You know what blood is — it's that red stuff that oozes out if you get a paper cut. But what is blood, really, and what does it do?
What Is Blood and What Does It Do?
Blood is needed to keep us alive. It brings oxygen and nutrients to all the parts of the body so they can keep working. Blood carries carbon dioxide and other waste materials to the lungs, kidneys, and digestive system to be removed from the body. Blood also fights infections, and carries hormones around the body.
Blood is made up of blood cells and plasma. Plasma (say: PLAZ-muh) is a yellowish fluid that has nutrients, proteins, hormones, and waste products. The different types of blood cells have different jobs.
What Are the Types of Blood Cells?
Red blood cells: Red blood cells (RBCs, also called erythrocytes; say: ih-RITH-ruh-sytes) are shaped like slightly indented, flattened disks. RBCs contain hemoglobin (say: HEE-muh-glow-bin), a protein that carries oxygen. Blood gets its bright red color when hemoglobin picks up oxygen in the lungs. As the blood travels through the body, the hemoglobin releases oxygen to the different body parts.
Each RBC lives for about 4 months. Each day, the body makes new RBCs to replace those that die or are lost from the body. RBCs are made in the inside part of bones called the bone marrow.
White blood cells: White blood cells (WBCs, also called leukocytes, say: LOO-kuh-sytes) are a key part of the immune system. The immune system helps the body defend itself against infection. Different types of WBCs fight germs, such as bacteria and viruses. Some types of WBCs make antibodies, which are special proteins that recognize foreign materials and help the body get rid of them.
There are several types of WBCs, and their life spans vary from hours to years. New cells are constantly being formed — some in the bone marrow and some in other parts of the body such as the spleen, thymus, and lymph nodes.
Blood contains far fewer WBCs than red blood cells, although the body can increase WBC production to fight infection. The white blood cell count (the number of cells in a given amount of blood) in someone with an infection often is higher than usual because more WBCs are being made or are entering the bloodstream to battle the infection.
Platelets: Platelets (also called thrombocytes, say: THROM-buh-sytes) are tiny oval-shaped cells that help in the clotting process. When a blood vessel breaks, platelets gather in the area and help seal off the leak. Platelets work with proteins called clotting factors to control bleeding inside our bodies and on our skin.
Platelets survive only about 9 days in the bloodstream and are constantly being replaced by new platelets made by the bone marrow.
How Does Blood Travel in the Body?
With each heartbeat, the heart pumps blood throughout our bodies, carrying oxygen to every cell. After delivering the oxygen, the blood returns to the heart. The heart then sends the blood to the lungs to pick up more oxygen.

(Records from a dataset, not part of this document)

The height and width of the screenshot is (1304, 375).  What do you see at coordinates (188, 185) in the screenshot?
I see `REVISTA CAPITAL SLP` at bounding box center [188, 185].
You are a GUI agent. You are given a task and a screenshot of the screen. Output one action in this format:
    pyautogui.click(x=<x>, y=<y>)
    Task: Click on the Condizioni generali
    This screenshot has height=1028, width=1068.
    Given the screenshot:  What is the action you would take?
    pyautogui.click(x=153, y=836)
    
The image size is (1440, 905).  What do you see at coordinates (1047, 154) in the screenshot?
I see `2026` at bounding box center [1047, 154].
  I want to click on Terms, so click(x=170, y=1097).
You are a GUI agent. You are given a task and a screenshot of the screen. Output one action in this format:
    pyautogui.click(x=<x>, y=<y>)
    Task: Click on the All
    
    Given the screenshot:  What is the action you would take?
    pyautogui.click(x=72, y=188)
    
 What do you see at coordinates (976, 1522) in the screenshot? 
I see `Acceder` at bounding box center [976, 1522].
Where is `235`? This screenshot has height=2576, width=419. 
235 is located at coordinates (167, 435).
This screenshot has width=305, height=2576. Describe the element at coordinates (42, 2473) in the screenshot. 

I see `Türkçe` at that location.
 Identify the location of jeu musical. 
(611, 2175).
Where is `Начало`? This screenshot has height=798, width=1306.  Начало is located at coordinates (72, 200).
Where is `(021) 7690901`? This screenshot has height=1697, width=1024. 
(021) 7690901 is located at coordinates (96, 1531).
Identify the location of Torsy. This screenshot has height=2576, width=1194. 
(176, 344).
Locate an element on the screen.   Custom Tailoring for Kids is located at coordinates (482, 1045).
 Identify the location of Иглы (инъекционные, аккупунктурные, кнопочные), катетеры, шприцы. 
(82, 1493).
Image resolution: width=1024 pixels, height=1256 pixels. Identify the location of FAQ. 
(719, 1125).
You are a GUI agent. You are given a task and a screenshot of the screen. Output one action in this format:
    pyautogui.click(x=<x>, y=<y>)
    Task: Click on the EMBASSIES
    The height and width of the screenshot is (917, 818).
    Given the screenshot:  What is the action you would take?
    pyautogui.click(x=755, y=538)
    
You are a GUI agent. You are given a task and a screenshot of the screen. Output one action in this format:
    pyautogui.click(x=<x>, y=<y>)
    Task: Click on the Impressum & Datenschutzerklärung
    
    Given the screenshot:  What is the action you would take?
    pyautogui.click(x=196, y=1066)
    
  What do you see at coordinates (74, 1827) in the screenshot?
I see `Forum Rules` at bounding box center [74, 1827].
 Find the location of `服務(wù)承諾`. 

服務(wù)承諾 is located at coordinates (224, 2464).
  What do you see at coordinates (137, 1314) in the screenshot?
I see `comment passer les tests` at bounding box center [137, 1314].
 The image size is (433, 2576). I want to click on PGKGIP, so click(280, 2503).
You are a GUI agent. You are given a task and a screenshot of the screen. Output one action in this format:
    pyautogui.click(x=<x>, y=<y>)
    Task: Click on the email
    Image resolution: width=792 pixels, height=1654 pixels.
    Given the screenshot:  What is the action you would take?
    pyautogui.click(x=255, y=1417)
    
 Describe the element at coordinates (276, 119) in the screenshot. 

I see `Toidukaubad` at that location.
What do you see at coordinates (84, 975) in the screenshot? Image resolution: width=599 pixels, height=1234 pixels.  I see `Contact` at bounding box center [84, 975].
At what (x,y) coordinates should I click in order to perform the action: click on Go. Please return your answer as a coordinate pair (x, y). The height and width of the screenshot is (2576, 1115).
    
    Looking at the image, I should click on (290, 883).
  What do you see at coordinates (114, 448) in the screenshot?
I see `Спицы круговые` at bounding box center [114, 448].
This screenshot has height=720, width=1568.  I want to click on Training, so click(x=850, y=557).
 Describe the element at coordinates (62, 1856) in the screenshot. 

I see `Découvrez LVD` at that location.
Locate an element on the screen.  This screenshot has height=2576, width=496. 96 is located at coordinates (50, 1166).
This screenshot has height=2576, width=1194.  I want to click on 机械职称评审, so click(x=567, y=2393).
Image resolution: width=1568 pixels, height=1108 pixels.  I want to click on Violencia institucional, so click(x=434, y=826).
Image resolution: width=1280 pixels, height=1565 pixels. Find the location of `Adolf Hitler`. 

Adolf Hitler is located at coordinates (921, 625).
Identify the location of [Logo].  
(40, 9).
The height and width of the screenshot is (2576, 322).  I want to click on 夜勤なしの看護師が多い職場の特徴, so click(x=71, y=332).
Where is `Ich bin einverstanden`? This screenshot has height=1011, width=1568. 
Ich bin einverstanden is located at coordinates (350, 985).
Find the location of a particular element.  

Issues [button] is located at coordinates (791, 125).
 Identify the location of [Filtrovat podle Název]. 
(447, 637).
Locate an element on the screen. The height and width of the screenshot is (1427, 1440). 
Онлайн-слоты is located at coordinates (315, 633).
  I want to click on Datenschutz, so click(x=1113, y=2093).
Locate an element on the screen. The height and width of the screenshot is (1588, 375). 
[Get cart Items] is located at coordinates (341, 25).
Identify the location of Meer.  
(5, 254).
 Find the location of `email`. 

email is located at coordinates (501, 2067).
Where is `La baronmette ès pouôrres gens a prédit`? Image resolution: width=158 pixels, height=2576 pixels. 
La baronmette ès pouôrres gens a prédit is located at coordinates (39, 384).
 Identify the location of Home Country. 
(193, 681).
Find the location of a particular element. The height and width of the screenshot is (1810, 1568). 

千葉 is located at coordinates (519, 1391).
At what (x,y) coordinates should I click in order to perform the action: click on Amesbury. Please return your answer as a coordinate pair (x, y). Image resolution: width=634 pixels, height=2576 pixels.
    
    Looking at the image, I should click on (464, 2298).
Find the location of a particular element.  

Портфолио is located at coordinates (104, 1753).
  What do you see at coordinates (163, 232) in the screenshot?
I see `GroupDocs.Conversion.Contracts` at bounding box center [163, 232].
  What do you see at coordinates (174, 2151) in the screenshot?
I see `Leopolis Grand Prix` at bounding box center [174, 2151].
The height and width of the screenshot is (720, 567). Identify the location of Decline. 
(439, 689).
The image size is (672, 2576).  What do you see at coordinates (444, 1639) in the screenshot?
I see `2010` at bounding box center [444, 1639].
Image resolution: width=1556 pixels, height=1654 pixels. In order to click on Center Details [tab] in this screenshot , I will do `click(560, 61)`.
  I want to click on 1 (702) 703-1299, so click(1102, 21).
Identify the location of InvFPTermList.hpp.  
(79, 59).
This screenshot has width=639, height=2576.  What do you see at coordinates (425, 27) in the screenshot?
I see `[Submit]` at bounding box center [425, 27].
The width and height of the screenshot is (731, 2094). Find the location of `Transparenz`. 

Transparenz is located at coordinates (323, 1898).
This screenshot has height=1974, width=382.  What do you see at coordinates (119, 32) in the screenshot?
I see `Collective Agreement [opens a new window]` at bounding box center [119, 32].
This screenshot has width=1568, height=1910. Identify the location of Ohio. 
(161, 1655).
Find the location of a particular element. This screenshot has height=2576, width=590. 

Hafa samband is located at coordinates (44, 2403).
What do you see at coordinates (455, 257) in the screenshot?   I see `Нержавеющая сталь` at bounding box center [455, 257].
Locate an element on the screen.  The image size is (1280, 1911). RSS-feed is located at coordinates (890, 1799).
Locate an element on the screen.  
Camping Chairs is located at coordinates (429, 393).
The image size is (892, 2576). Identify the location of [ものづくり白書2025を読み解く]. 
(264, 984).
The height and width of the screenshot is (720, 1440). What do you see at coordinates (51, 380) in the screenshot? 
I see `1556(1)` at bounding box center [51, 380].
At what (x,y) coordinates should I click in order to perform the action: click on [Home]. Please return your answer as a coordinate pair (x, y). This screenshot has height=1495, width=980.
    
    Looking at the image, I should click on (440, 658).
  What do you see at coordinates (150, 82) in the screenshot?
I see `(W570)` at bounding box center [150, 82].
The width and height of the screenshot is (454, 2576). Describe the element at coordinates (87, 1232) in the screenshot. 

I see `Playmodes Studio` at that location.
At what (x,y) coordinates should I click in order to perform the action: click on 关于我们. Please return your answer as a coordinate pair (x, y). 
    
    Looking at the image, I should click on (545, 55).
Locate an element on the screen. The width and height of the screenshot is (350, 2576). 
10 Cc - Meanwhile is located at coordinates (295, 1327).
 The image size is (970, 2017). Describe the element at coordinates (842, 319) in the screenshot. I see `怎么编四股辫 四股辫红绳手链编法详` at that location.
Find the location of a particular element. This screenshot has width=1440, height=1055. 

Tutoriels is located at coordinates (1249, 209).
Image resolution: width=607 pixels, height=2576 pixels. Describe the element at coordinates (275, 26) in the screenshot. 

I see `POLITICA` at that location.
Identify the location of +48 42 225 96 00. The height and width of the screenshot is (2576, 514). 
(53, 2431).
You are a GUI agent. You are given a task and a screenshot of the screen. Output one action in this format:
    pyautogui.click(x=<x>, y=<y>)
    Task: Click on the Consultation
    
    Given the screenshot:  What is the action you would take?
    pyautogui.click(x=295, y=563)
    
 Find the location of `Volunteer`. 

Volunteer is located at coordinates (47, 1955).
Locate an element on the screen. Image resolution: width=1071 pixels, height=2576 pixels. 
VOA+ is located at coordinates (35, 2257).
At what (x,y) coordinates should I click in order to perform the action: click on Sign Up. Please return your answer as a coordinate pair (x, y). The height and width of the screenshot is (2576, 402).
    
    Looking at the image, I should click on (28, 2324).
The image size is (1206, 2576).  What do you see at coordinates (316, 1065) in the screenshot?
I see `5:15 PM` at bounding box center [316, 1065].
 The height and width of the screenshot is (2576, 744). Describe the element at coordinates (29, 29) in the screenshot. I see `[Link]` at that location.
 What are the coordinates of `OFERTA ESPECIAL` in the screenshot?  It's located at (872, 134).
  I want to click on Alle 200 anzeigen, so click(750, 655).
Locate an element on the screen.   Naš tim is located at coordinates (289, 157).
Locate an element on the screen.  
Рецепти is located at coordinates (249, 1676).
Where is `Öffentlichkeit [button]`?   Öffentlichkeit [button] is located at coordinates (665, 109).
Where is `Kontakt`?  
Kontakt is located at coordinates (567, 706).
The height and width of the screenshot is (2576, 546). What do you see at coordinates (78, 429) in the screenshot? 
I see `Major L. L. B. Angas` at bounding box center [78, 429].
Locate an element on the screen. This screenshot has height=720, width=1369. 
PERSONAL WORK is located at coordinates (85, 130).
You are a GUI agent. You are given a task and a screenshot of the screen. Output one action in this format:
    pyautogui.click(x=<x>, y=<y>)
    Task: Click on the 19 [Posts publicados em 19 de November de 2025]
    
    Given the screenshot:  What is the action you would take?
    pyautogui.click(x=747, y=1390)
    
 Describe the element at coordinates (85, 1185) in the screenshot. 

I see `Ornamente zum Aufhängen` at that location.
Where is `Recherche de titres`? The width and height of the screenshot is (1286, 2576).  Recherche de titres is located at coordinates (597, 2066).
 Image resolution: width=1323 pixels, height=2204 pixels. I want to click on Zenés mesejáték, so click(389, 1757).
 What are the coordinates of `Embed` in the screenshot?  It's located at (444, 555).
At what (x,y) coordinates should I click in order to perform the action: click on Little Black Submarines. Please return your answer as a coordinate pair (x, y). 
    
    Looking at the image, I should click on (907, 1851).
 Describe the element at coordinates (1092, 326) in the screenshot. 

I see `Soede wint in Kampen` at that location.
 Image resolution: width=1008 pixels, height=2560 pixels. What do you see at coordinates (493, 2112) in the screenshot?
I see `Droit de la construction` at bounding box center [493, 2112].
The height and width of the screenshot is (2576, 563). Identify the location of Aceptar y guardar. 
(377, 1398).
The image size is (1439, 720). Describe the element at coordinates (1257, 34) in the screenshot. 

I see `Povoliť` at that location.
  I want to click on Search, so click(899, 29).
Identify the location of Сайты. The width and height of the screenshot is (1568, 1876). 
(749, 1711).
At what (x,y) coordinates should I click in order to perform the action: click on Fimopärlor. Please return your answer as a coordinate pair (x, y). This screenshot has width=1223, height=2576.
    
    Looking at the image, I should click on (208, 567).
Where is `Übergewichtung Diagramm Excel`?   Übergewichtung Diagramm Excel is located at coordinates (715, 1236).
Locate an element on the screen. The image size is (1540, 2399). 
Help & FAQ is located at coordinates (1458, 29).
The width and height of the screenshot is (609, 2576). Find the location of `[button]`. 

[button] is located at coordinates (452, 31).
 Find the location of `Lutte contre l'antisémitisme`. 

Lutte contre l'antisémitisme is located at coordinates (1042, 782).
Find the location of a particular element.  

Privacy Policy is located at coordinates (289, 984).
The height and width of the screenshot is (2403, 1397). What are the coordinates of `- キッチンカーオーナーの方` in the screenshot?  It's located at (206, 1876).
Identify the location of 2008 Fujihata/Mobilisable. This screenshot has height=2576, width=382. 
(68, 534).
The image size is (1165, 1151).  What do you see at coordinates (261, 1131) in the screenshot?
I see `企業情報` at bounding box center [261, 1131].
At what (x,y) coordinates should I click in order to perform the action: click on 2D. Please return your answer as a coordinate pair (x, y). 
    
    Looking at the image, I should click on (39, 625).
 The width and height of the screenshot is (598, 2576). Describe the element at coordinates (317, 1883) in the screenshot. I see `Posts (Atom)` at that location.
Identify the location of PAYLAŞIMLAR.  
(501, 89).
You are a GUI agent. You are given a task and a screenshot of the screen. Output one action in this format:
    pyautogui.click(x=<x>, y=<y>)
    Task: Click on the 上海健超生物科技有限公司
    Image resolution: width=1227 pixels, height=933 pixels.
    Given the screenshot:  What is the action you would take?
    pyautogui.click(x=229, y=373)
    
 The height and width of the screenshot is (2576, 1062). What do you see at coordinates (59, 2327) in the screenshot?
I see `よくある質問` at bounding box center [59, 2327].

This cycle repeats over and over again.
The circulatory system is made up of blood vessels that carry blood away from and toward the heart.
Two types of blood vessels carry blood throughout our bodies:
Arteries carry oxygenated blood (blood that has gotten oxygen from the lungs) from the heart to the rest of the body.
Blood then travels through veins back to the heart and lungs, so it can get more oxygen to send back to the body via the arteries.
As the heart beats, you can feel blood traveling through the body at pulse points — like the neck and the wrist — where large, blood-filled arteries run close to the surface of the skin.
What if Someone Has Low Numbers of Blood Cells?
Sometimes medicine can be given to help a person make more blood cells. And sometimes blood cells and some of the special proteins blood contains can be replaced by giving a person blood from someone else. This is called a transfusion (say: trans-FEW-zyun).
People can get transfusions the part of blood they need, such as platelets, RBCs, or a clotting factor. When someone donates blood, the whole blood can be separated into its different parts to be used in these ways.
Hey, What's Your Type?
Everybody's blood is red, but it's not all the same. There are eight blood types, described using the letters A, B, and O. Those letters stand for certain proteins found on the red blood cells. Not everyone has the same proteins.
Besides getting a letter or two, a person's blood is either "positive" or "negative." This is a way of keeping track of whether someone's blood has a protein called Rh protein. If your blood is positive, you have this protein. If it's negative, you don't. Either way is totally fine.